In response to “Academic support records: UNC players needed help” (Oct. 1) and other articles:
Treatment of student-athletes defrauded many at UNC
Advanced education is a privilege, not a right; one that requires significant investment. Not only did these student-athletes receive fraudulent educations, those who donated hard-earned financial support, or financed the education experience in any way, were defrauded in their significant investment in the future.
Every student (scholarship or otherwise), faculty member who teaches them, and administrator or staff member who supports them, should ask themselves the question – every day, “Am I working hard enough, and in an ethical manner, to justify the $(fill in the blank) investment?” Sadly, in this situation at UNC, the answer was “no.”
UNC scandal affirms need to invest in minority education
The embarrassing and tragic recent academic exposures at UNC are witness to past mistakes in education funding, leaving us with too many undereducated minority students.
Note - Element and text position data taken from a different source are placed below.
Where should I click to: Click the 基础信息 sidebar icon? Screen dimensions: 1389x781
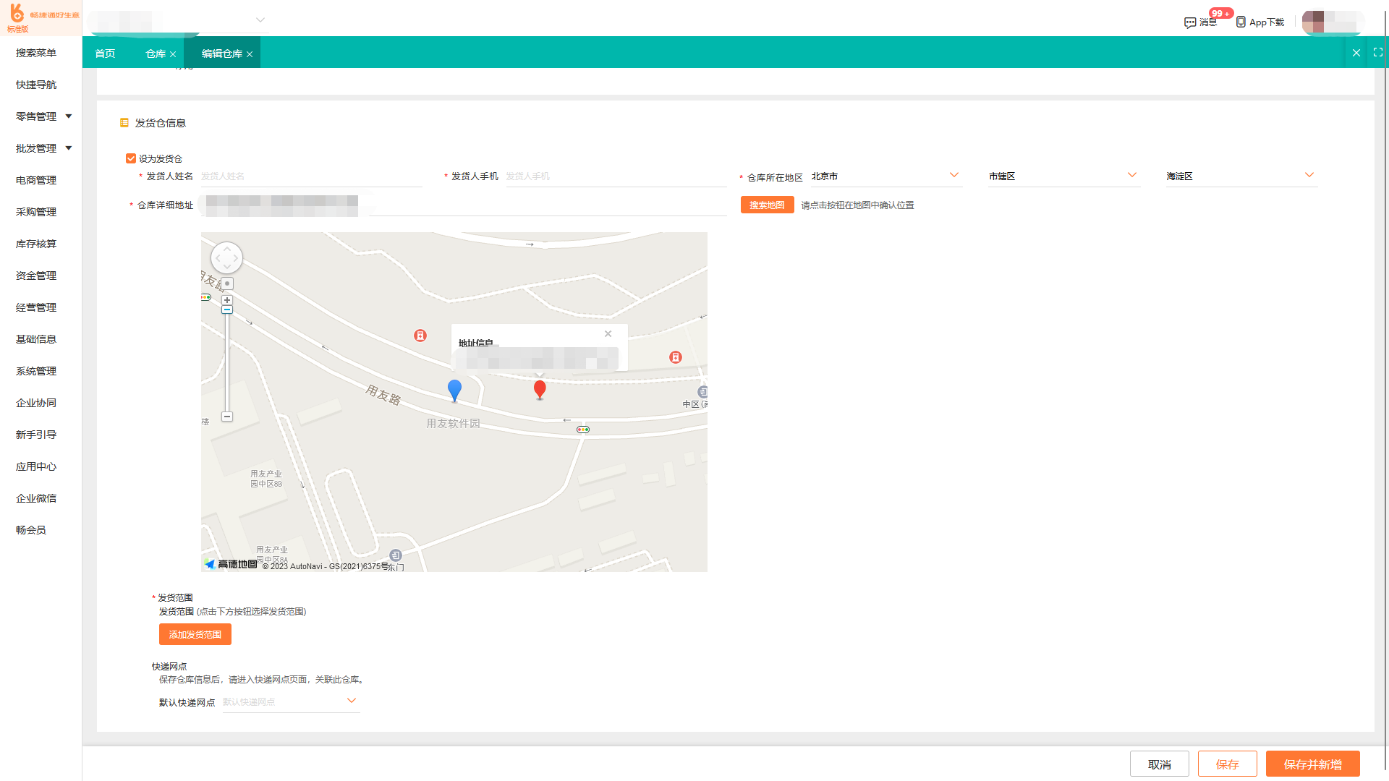(36, 338)
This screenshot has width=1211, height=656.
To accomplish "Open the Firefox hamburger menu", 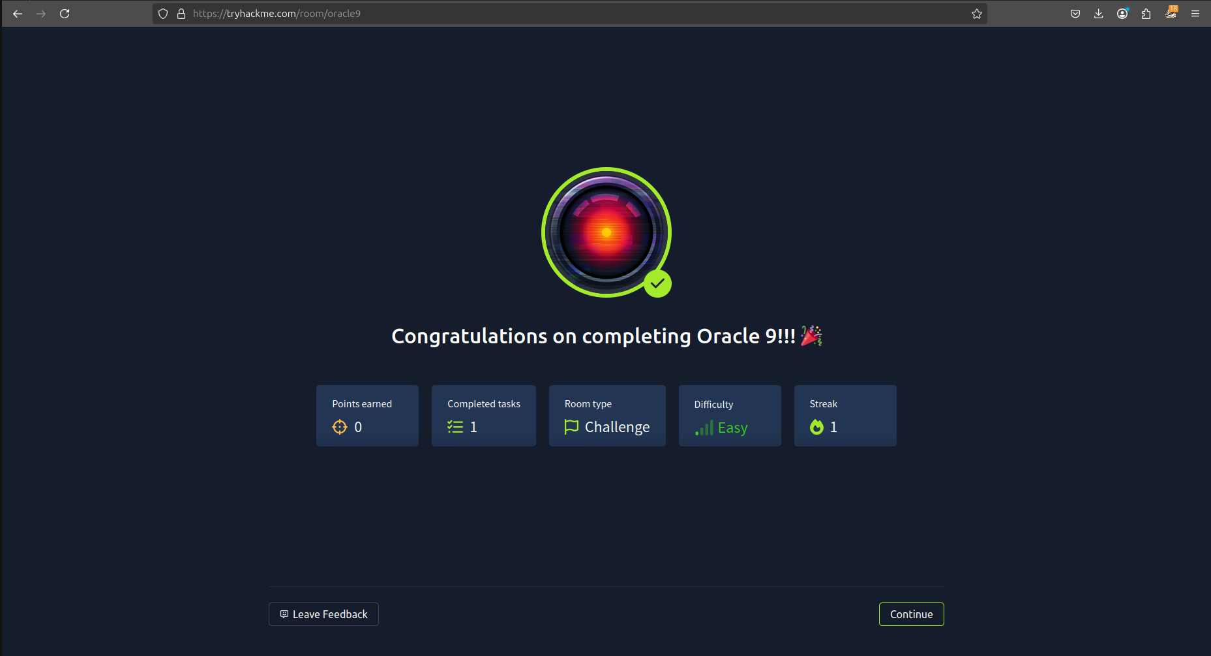I will tap(1195, 14).
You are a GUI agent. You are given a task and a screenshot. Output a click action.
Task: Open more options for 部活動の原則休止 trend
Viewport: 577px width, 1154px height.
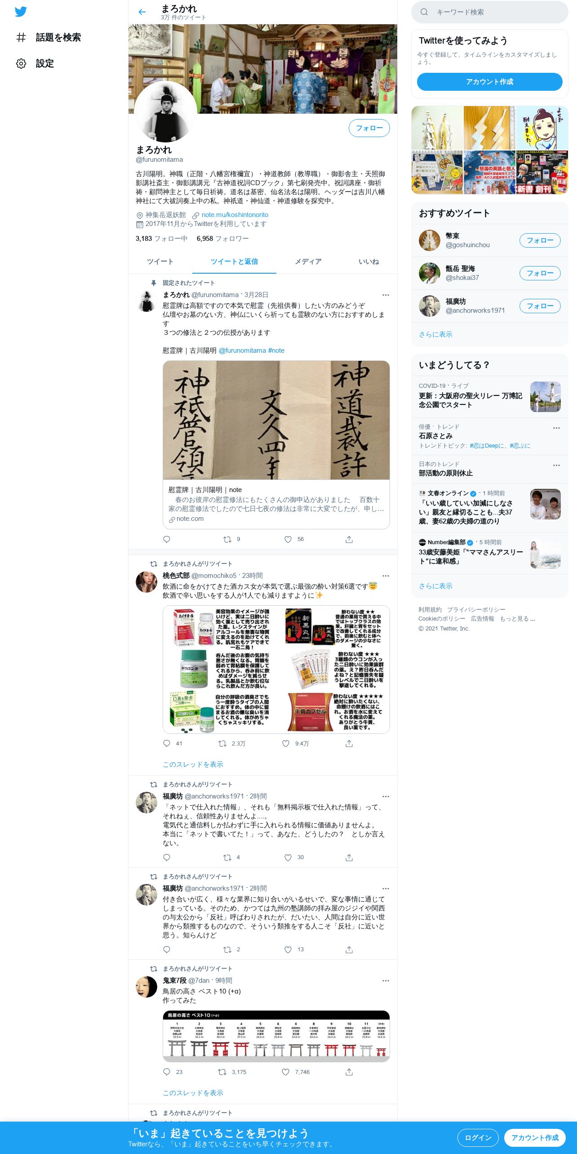(556, 465)
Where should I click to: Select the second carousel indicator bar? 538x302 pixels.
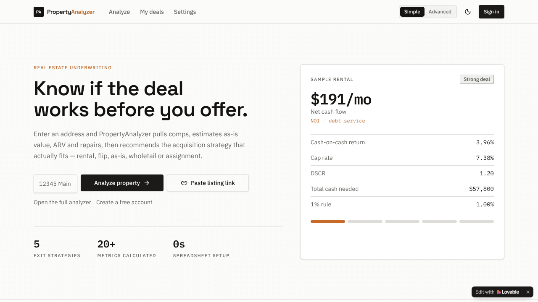click(365, 221)
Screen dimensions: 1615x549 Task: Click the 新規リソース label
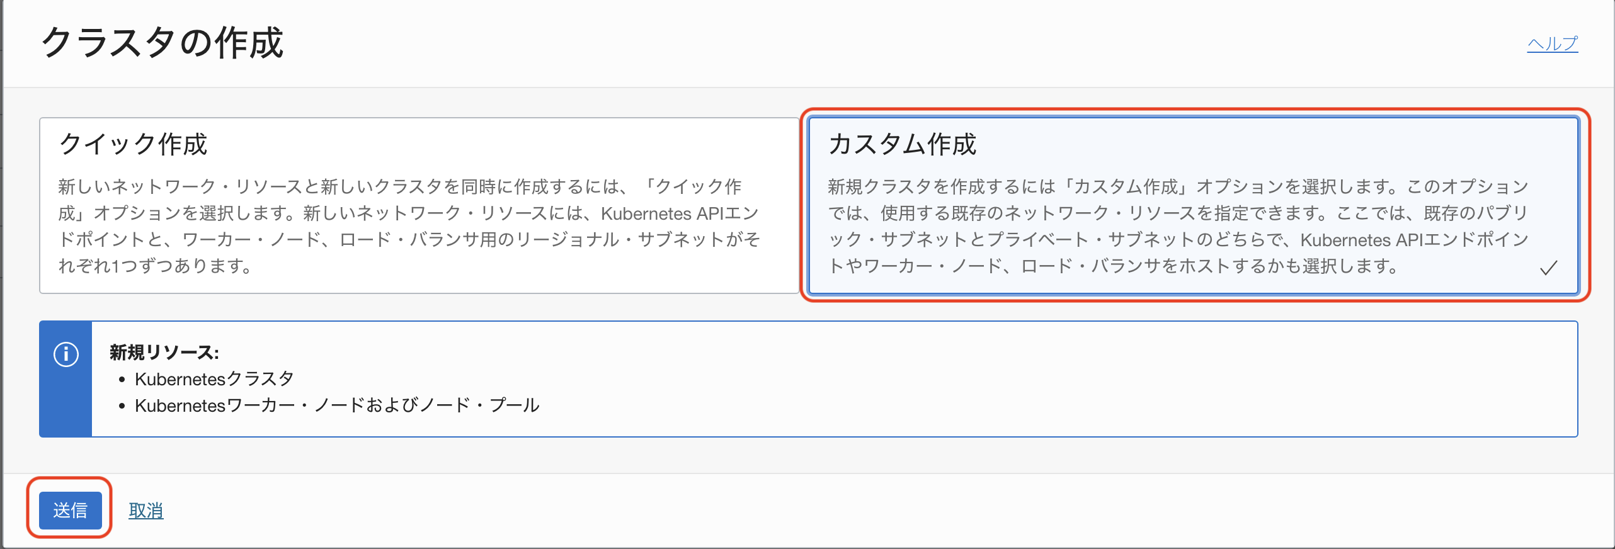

The answer is not to put them on the sports field and enroll them in gut courses so they are eligible to play, but to invest more in the best remedy for past shortcomings by funding better education for them.
Richard A. Dickey
Cartoon misses the point of Obama’s words on slander
The Glenn McCoy cartoon in the Sept. 29 Observer was beyond the bounds of reasonable satire. McCoy depicts President Obama “swiping” the speech of Iran’s leader at the United Nations, while other caricatured “Muslim terrorists” look on approvingly.
Here is a more complete quote from Obama’s speech: “The future must not belong to those who slander the prophet of Islam. But to be credible, those who condemn that slander must also condemn the hate we see in the images of Jesus Christ that are desecrated, or churches that are destroyed, or the Holocaust that is denied.”
Does McCoy really believe we must answer intolerance with returned intolerance and hatred?
In response to “Streetcar plan again dominates budget talks” (Sept. 28):
Taxpayers need to see details on mayor’s capital plan
If Mayor Foxx really wants his capital plan passed, I’d urge him to focus more on building consensus. I suggest he abandon the divisive rhetoric about taxing the more affluent areas to benefit the less developed ones.
Instead, I urge him to put together a detailed list of projects, with some level of cost-benefit analysis for each, and open it up to public debate. Show the taxpayers where he plans to spend their money and explain the benefits of each project.
In response to “Race, a cartoon and a missed conversation” (Sept 29):
Want to have a “conversation”? Start by educating yourself
Begin the “missed conversation.” Take two hours and visit AMERICA I AM, 500 years of African American History and contributions at the Gantt Center. The conversation can begin! I visited today with my daughter, we both came away enlightened.
Janice Valder Offerman
In response to “Hospitals probed on use of drug discounts” (Sept. 30):
Hospitals showing more greed with charges for chemotherapy
It’s time someone probes the big N.C. hospitals even if they are non-profit. It is not non-profit to buy up the practices of oncologists and mark up the chemo treatment 10 times over the cost. I would call this “greed” rather than non-profit.
Hospitals should not be privileged to obtain substantial drug discounts under a federal program and turn around and charge cancer patients exorbitant amounts. People who have private insurance plans can hardly afford the premiums because the cost keeps increasing.
Barbara Bell Kerr
In response to “Are we doing enough about coal ash?” (Sept. 24 Viewpoint):
How can we meet energy needs without polluting waterways?
In Duke Energy’s perspective on coal ash, Mr. Griggs is right – our ground water and surface water are being monitored. And for toxic heavy metals that are naturally present in coal ash, ones he decided not to mention. For example, testing reveals that the discharge from the Riverbend plant that flows into Mountain Island Lake contains arsenic. Arsenic is highly dangerous to humans, fish and wildlife, even in small amounts, over time.
The more we learn about leaking and toxic coal ash ponds, the more reason we need to start having a serious discussion about the best way to meet our energy needs without polluting our waterways. Coal’s toxic waste issue is too big to ignore.